By the later sixteenth century through to the mid-nineteenth, at folk level at least, the principle explanation of poltergeist-like phenomena was witchcraft rather than ghosts, the latter being rejected by Protestant theologians as ‘Papist superstition’ tied to notions of Purgatory. Indeed witchcraft became the explanation of choice of all sorts of anomalous experiences. It was as defenders of the reality of witchcraft that people like Glanville, More and Baxter produced their books of extraordinary experiences, rather than modern notions of psychical research.

From early times there were also ‘traditions of disbelief” which attributed such experiences to natural occurrences or the tricks of children and servants.
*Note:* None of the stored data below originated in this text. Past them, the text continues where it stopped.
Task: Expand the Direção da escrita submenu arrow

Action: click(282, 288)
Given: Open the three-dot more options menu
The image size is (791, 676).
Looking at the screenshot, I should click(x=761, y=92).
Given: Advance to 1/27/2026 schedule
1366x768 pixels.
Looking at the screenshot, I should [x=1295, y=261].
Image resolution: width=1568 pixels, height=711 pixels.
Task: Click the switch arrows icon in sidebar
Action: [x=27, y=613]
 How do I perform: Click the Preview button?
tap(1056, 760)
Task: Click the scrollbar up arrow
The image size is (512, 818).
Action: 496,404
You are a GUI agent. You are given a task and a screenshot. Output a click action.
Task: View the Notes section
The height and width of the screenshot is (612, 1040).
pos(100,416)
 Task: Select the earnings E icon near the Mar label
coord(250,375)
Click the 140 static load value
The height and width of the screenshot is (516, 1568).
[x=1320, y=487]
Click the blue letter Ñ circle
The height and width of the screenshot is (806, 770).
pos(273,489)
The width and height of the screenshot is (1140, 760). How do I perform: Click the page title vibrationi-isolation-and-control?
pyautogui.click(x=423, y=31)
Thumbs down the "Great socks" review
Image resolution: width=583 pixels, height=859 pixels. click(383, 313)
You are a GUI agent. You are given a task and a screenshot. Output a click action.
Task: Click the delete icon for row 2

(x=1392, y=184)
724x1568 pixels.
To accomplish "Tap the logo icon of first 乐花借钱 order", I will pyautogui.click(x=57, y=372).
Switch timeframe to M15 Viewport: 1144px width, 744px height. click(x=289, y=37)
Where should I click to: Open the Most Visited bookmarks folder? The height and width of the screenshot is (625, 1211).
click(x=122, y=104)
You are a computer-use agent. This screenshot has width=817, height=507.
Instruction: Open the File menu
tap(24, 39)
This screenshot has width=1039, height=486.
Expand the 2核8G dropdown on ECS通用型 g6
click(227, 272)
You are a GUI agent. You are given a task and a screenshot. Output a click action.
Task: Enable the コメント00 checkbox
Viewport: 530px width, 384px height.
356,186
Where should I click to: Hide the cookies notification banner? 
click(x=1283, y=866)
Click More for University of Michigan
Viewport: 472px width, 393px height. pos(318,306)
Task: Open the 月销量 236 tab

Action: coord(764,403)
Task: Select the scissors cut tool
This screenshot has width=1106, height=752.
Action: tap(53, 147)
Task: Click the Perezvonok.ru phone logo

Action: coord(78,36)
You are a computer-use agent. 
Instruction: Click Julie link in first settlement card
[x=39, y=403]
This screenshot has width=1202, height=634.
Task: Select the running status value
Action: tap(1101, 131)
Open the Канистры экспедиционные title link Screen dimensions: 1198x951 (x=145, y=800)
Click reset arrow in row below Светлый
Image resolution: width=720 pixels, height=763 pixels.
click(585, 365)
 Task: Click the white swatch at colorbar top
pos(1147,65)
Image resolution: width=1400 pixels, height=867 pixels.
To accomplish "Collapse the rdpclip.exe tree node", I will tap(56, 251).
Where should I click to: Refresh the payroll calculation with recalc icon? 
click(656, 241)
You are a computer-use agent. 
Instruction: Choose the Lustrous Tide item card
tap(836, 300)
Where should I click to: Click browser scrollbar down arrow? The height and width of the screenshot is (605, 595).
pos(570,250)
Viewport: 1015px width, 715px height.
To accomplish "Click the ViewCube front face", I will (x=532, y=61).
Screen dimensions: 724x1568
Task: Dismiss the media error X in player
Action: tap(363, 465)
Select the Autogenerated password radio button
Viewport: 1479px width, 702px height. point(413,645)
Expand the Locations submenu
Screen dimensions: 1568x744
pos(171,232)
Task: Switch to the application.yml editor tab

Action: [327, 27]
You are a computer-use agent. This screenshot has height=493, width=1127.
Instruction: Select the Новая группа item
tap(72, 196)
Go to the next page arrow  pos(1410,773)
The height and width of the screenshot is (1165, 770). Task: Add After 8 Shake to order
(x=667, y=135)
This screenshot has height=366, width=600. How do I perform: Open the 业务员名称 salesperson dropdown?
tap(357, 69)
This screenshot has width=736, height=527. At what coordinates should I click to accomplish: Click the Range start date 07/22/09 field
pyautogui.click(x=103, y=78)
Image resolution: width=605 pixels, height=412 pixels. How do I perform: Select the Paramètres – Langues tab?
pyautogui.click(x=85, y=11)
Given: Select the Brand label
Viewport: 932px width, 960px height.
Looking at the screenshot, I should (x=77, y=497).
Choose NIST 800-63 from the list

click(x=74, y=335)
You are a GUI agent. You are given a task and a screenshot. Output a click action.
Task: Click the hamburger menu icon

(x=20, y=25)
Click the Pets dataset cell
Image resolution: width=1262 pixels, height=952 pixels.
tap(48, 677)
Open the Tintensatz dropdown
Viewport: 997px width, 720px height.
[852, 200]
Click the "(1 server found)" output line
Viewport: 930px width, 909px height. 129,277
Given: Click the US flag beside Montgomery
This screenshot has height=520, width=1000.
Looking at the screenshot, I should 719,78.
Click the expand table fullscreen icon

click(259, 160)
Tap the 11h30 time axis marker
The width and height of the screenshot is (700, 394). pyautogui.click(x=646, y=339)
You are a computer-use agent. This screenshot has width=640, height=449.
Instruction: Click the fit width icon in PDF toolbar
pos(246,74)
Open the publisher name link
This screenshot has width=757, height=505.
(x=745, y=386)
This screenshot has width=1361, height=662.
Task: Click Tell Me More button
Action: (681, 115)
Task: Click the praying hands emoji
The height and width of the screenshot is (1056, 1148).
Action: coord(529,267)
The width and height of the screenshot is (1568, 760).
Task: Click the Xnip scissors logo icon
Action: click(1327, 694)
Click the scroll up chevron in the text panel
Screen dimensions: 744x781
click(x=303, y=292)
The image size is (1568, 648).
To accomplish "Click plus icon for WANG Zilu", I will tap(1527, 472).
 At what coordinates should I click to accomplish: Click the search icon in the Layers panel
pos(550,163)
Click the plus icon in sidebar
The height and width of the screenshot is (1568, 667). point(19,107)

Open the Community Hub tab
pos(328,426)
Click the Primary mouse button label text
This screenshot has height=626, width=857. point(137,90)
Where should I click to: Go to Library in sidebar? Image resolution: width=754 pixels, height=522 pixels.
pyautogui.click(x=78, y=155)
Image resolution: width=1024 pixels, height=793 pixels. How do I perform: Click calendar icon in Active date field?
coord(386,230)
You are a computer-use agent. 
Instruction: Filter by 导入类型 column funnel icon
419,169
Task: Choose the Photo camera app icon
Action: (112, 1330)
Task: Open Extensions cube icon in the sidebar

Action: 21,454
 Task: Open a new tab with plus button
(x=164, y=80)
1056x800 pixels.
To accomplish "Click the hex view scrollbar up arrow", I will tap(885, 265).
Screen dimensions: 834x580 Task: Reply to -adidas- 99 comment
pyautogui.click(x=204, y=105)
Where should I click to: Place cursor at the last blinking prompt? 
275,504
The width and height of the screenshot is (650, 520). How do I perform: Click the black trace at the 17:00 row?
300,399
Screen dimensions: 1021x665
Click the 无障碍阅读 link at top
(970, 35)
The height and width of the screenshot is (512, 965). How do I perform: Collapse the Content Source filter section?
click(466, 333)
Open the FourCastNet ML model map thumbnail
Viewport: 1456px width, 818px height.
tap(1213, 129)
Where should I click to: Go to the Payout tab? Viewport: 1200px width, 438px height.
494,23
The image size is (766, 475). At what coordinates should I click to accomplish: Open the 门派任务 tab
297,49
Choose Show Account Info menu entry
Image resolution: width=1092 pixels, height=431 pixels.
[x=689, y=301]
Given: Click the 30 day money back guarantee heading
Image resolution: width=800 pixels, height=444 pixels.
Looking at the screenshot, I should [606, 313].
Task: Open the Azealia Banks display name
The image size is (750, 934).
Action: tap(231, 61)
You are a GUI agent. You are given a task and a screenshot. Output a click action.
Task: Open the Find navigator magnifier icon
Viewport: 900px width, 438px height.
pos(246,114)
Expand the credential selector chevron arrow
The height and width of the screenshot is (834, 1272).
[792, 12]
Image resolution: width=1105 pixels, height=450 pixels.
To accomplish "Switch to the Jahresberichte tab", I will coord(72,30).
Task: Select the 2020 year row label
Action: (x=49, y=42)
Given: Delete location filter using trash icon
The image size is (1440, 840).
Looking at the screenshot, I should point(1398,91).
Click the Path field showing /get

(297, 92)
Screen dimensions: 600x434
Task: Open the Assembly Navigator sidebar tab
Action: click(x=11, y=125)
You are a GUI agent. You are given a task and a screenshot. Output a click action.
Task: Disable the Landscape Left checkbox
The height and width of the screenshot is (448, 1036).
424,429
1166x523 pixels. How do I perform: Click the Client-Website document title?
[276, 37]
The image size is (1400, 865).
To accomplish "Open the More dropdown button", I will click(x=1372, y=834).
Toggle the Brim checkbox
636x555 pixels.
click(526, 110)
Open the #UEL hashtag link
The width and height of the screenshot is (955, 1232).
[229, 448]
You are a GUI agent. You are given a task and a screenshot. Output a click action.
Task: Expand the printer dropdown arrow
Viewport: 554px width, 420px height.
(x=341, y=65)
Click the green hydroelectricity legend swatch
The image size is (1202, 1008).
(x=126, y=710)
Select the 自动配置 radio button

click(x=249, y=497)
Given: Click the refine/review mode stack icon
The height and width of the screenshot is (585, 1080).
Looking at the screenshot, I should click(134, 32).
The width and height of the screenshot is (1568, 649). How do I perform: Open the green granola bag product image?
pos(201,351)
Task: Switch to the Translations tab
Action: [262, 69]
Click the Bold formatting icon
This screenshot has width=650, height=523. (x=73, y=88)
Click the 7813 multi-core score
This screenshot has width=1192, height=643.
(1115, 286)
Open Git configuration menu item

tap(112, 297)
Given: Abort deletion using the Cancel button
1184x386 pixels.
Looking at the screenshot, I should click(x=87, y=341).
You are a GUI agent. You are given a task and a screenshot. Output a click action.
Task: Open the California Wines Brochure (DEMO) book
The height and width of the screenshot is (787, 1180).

Maxwell-Stuart, though trying to take a historically detached point of view, tends to regard these explanations with suspicion, and points out how difficult trickery would have been in certain circumstances, and that many of the witnesses even in earlier times were initially sceptical. Or rather that was how they presented themselves in the narratives, the narrative device of the ‘conversion of the unbeliever’ being a common one in both theological and paranormal rhetoric.

The presentation of this early material is the main strength of the book, and it seems clear that the medieval and early modern periods are ones in which Maxwell-Stuart feels most at home both at an academic, and I rather suspect personal, level than the period from the nineteenth century onwards. Here the coverage is rather superficial, there is no discussion of the studies of Frank Podmore and his disputes with Andrew Lang, and the coverage of some of the cases such Amherst or the Bell Witch tend to be limited. One wonders also what Maxwell-Stuart would have made of Gef the Talking Mongoose.

Despite this, the value of this book lies in presenting the earlier material in its historical context, rather in modernised versions, which serves to rescue them from the often edited versions which appear in popular literature. What emerges from the study are accounts which contain features in common across time and culture as well as profound differences, which reflect the changing times. It is not just that the interpretation of the experience changes, but some items such as theological discourses are lost from the repertoire and others, for example interfering with electrical appliances, threatening text messages and absurd messages on word processors, take their place. In terms of paranormal explanations boggarts and witches are out, spirits and psychic energies are in, and outside the realm of psychical research explanations such as the activities of aliens to the actions of secret government projects are banded about.

Maxwell-Stuart clearly has no easy explanation for this, one hesitant attempt by Sacheveral Sitwell, he describes as “gobbledegook”, yet his own evocation of kabalistic theology is just as likely to produce the same response from the non-believer. Of course it may well be that if the explanations of the sceptics in terms of an amalgam of misperception, false memory, natural phenomena and the actions of very physical humans (trickery seems an inadequate word, there seems to be often something much darker and damaged than cheerful japes at work), turn out to be wrong, then the answer(s) may well be something that looks like ‘gobbledegook’ and will be very different from any folk explanation past, present or future. -- Peter Rogerson.